Pra mim a juventude foi um momento engraçado, pude ser mil pessoas diferentes e circular por mil lugares, com várias tribos que jamais se misturaram, permanecendo naquela turma apenas o tempo suficiente pra virar saudade ou pra absorver o que eu considerava como bastante, fiz muita história.
Dentre tantos momentos que ficaria horas pra contar cada um deles, me lembrei de um professor de redação que tive da 8 série, o Humberto, um cara genial que marcou minha vida pra sempre e sem dúvidas foi um divisor de águas, esse cara me ensinou o senso crítico, teve a manha de me ensinar a pensar.
Também poderia dissertar séculos sobre como ele realizou esse trabalho árduo de enfiar na cabeça de um adolescente que o mundo poderia ir além de apenas possuir, claro que na época a falta de acesso a internet e ao celular facilitaram bastante, ainda tínhamos que procurar na Barsa e quando muito internet discada aos domingos, mas tirando isso, o cara sabia o que tava fazendo, mesmo que atingisse poucos.
Tem um dia que me recordo particularmente, foi quando ganhei o respeito dele, aquele dia ele sabia que podia contar comigo pra aprender o que ele quisesse ensinar e, foi quando no meio de uma sala lotada de hormônio, espinha e vozes mudando de tom, ele entrou e, sem pedir silêncio, ele fez o silêncio.
O Humberto era todo franzino, magrinho e pequeno, entrou e pediu silêncio baixinho, ninguém ouviu e continuaram a fazer um barulho danado, ele se calou, parou na mesa e ficou olhando todo mundo, esperando a zona acabar, mas foi em vão.
Me lembro que foi a primeira vez que senti vergonha alheia, ao menos que eu me lembre, comecei rindo com todo mundo, mas me calei rápido, sai lá do fundão e me sentei em frente a ele, calada olhando a cena e pensando sozinha como era possível que ninguém respeitasse ou entendesse aquele momento de sabedoria milenar repaginado pra versão adolescente.
Todo mundo quer respeito, atenção, ser ouvido, mas não para pra assimilar que tem alguém querendo falar, se expressar e dividir um momento importante, o que custa minha gente respirar cinco minutos e absorver de coração o que o outro tem a dizer?
Custa caro na minha opinião, custam pessoas disseminando frases de auto ajuda na rede social, falando que pra ter amor, tem que dar amor, que um dia o mundo dá voltas e fulano vai perceber, mas a impressão que tenho tantas vezes é que o mesmo fulano que posta isso, foi quem tava lá sem parar pra ouvir aquele cara cheio de idéias brilhantes na sala.

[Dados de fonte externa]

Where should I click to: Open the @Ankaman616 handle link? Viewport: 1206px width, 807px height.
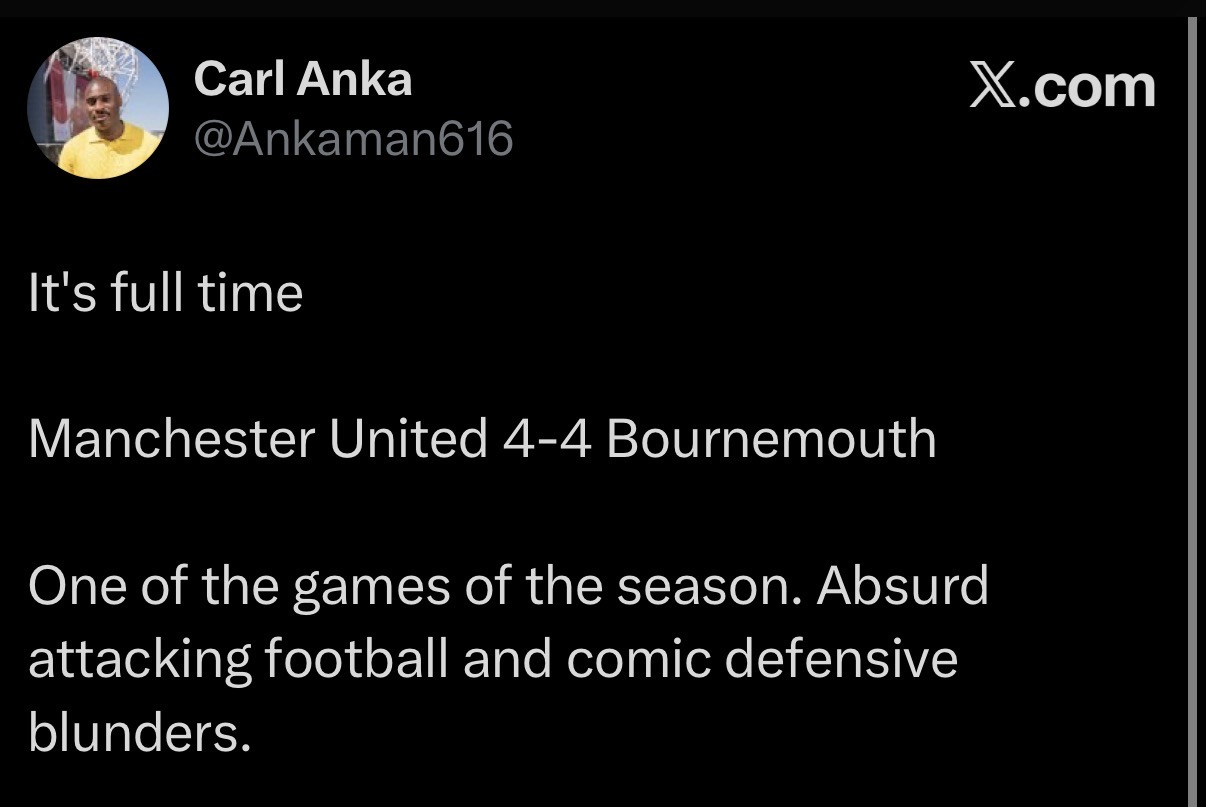point(353,139)
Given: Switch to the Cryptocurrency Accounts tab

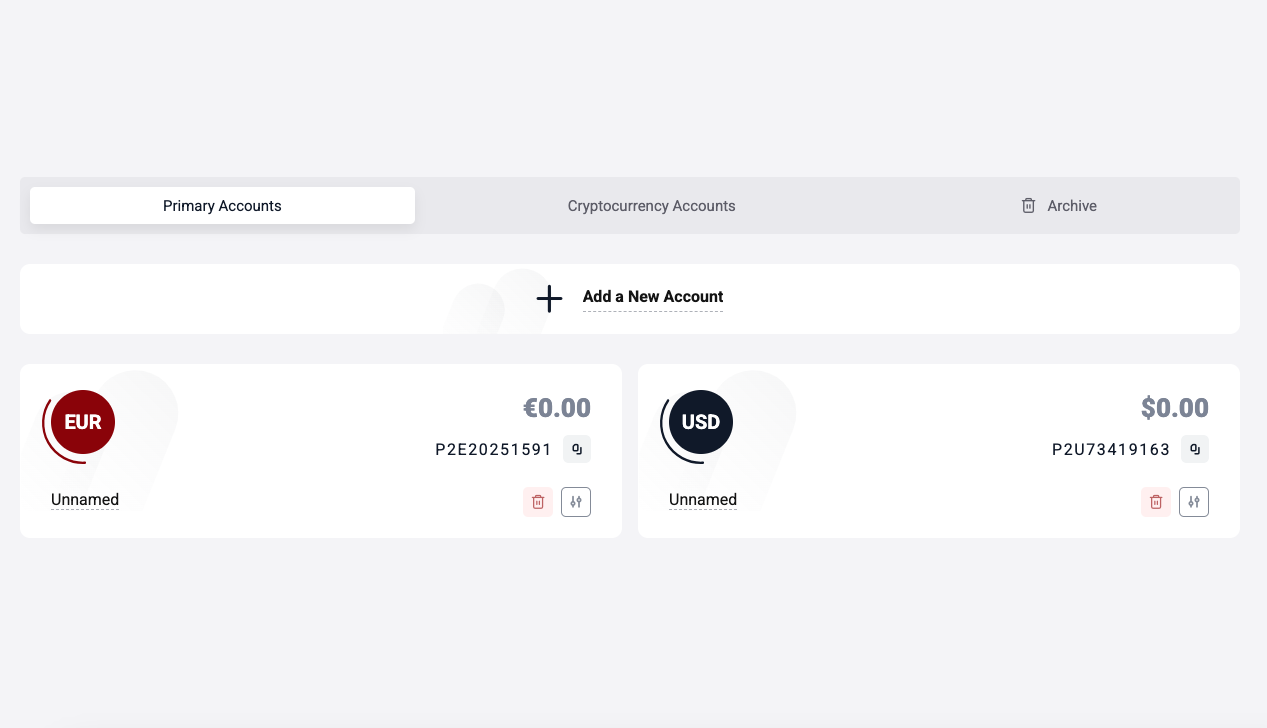Looking at the screenshot, I should point(651,205).
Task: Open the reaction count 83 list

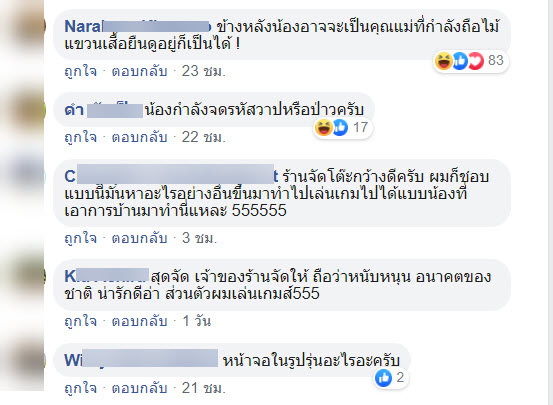Action: (496, 61)
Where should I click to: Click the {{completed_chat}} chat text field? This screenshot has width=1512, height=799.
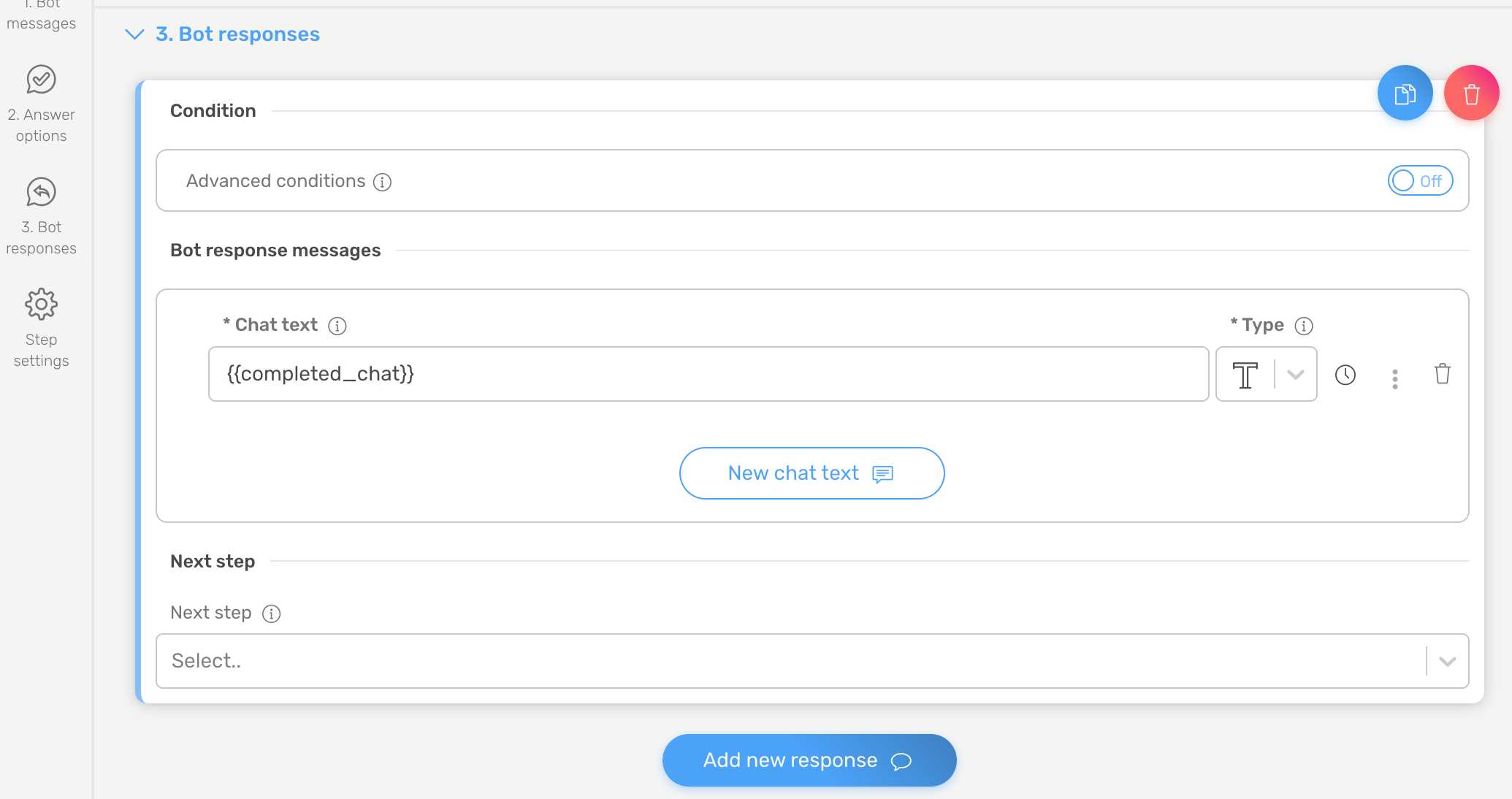point(709,374)
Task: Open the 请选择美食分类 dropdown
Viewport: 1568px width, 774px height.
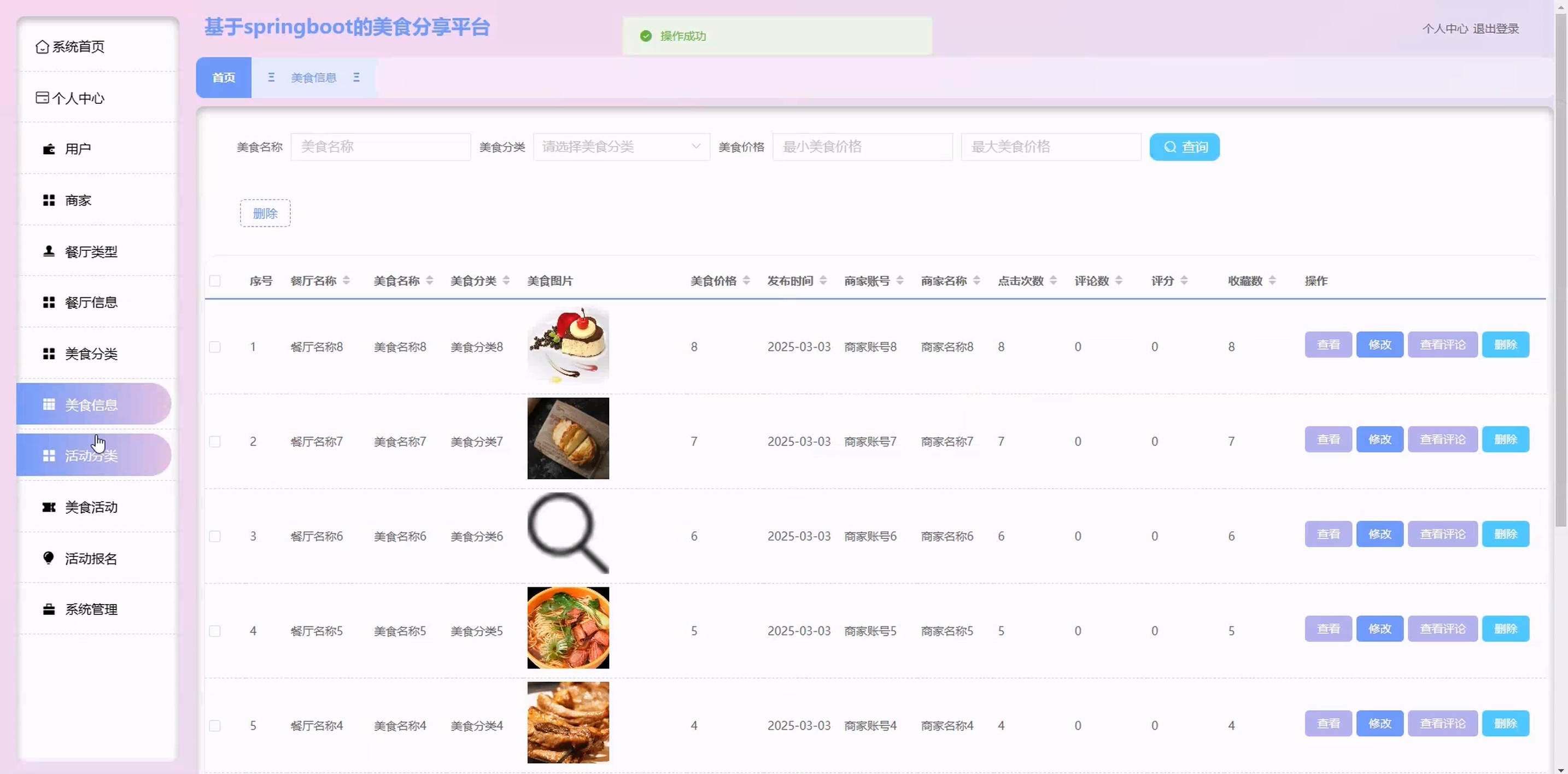Action: coord(621,146)
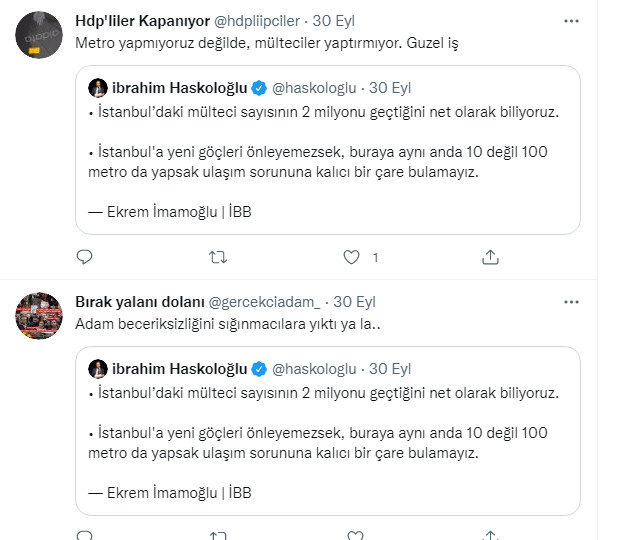
Task: Open quoted tweet under Metro yapmıyoruz post
Action: (x=328, y=160)
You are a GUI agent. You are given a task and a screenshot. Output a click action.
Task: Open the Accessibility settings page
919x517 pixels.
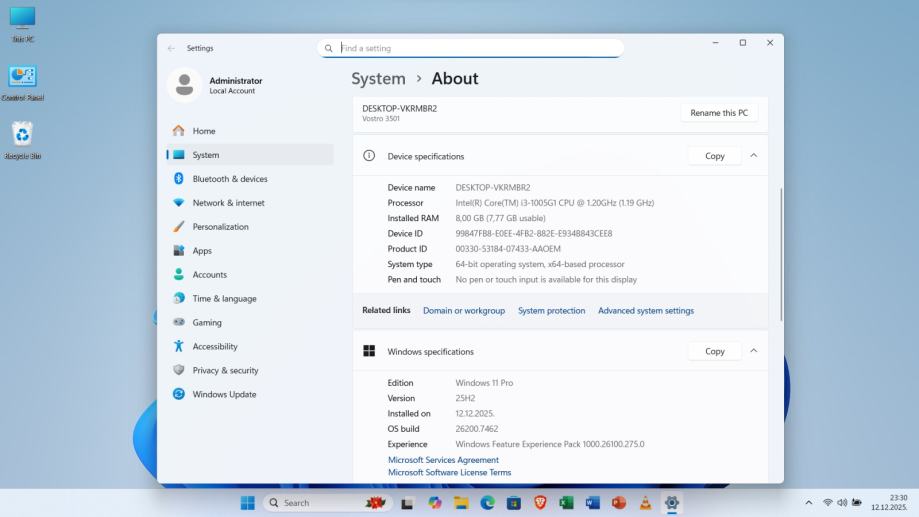215,346
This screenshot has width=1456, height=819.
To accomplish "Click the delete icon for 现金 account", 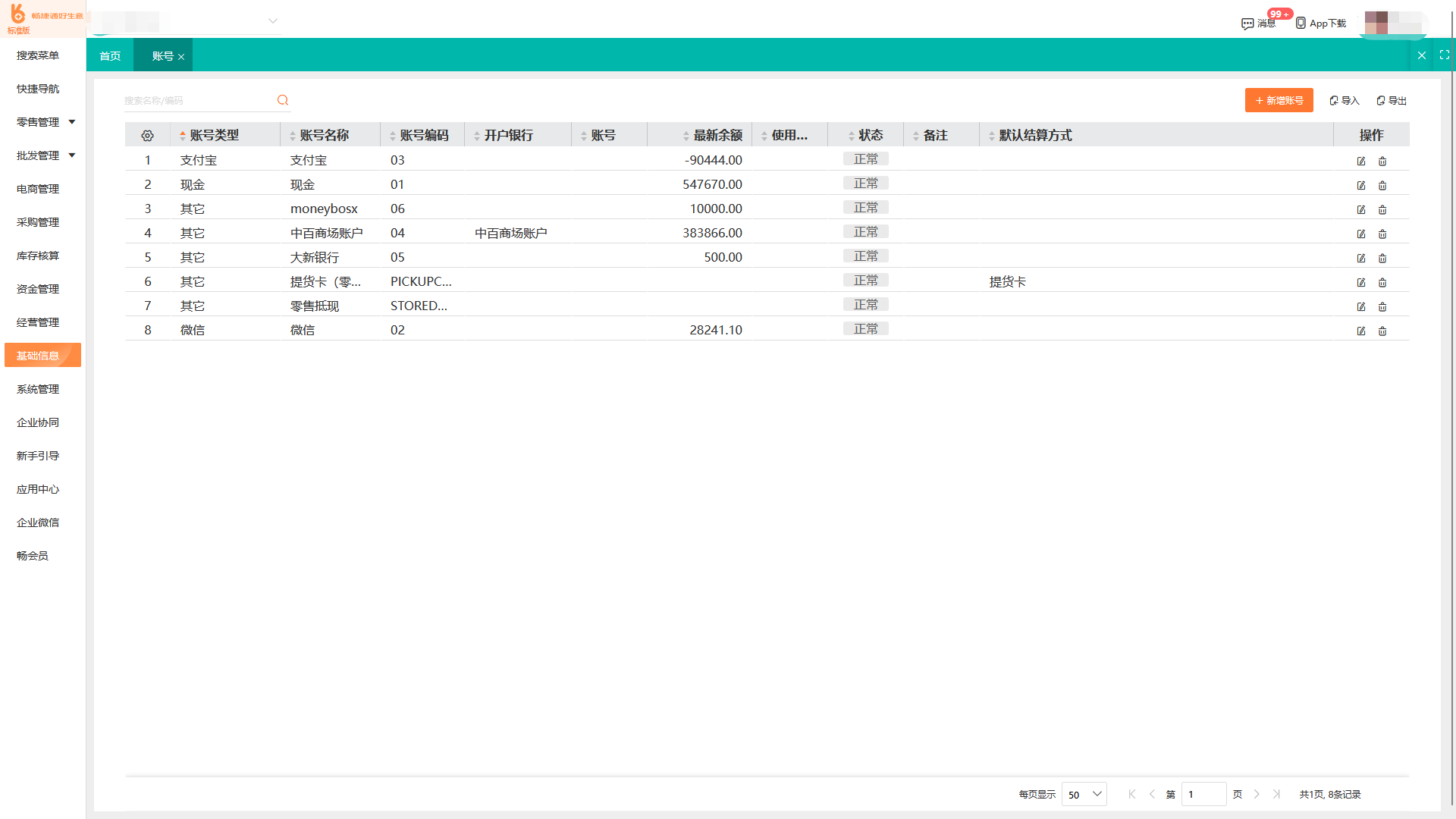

Atenção minha gente, suas expectativas sobre os outros, são na maioria das vezes a que você frustrou de alguém, é preciso atenção meu povo, pra perceber os finos traços que constroem uma personalidade de caráter, coragem pra ouvir mais e ter menos opinião sobre tudo.Naquele dia, ele entrou mudo e saiu calado, não disse a que veio, não falou nada, fiquei sem saber até hoje o que ele queria dizer, mas sem dúvida alguma me deixou de lição que o silêncio vale muito, vale a conquista do respeito de outra pessoa ou a perda de alguém admirável para sempre.